• [Work to be completed]: Recast the lines from the first one through the one containing "click(x=621, y=347)", both included, as a Markdown table with the columns Row and Line. Leave out any blank lines.

• [Raw data]:
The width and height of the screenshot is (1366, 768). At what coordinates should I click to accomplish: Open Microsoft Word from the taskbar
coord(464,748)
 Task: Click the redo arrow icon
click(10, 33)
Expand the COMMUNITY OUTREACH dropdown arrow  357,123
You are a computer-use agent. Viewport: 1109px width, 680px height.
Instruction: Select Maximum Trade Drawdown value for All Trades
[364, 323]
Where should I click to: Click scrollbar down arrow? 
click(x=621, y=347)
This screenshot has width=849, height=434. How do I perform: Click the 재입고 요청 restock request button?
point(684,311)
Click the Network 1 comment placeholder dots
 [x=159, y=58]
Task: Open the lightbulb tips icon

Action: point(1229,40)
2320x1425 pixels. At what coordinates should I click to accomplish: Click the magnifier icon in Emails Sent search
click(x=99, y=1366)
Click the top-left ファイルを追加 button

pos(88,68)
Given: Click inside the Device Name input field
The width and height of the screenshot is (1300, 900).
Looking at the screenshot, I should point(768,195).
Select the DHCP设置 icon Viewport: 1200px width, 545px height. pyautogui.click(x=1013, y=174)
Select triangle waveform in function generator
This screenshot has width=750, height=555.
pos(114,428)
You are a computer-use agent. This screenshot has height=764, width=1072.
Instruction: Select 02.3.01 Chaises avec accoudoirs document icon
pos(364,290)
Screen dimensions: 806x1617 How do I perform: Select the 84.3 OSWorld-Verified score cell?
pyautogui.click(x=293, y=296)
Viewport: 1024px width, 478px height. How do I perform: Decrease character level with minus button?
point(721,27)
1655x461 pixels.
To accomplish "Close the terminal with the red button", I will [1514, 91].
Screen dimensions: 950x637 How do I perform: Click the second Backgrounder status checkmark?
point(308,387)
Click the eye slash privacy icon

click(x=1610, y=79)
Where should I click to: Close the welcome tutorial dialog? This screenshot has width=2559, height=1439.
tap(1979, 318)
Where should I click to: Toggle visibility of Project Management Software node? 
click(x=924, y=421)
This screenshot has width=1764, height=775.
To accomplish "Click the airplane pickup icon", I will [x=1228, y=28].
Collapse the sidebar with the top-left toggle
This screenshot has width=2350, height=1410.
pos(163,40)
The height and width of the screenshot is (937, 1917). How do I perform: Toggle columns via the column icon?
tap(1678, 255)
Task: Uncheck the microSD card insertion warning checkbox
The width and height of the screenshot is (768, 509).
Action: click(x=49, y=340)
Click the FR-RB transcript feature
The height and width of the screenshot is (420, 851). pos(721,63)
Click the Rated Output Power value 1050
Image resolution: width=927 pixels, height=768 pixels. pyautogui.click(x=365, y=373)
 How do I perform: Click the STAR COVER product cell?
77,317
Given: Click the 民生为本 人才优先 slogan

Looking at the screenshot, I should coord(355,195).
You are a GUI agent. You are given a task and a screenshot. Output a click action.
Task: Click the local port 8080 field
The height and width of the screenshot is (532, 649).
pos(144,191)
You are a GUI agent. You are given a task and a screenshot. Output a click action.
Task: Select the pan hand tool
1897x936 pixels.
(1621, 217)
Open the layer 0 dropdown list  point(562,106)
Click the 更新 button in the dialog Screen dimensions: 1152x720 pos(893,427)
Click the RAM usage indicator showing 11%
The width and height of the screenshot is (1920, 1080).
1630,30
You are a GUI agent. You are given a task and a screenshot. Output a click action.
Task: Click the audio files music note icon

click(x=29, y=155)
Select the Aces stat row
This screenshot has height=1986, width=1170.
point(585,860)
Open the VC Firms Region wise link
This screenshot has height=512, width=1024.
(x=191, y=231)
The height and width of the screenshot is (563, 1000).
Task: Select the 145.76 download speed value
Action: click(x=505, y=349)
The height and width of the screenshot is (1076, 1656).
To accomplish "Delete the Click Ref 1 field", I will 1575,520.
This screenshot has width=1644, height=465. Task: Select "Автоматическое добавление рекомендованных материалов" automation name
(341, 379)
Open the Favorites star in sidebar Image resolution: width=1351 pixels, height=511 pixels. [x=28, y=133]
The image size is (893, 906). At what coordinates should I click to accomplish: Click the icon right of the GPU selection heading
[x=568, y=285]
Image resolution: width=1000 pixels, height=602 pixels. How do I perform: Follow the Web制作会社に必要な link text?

• [Solved problem]:
| Row | Line |
|---|---|
| 1 | The width and height of the screenshot is (1366, 768). At what coordinates should I click to accomplish: Open Microsoft Word from the taskbar |
| 2 | coord(464,748) |
| 3 |  Task: Click the redo arrow icon |
| 4 | click(10, 33) |
| 5 | Expand the COMMUNITY OUTREACH dropdown arrow  357,123 |
| 6 | You are a computer-use agent. Viewport: 1109px width, 680px height. |
| 7 | Instruction: Select Maximum Trade Drawdown value for All Trades |
| 8 | [364, 323] |
| 9 | Where should I click to: Click scrollbar down arrow?  |
| 10 | click(x=621, y=347) |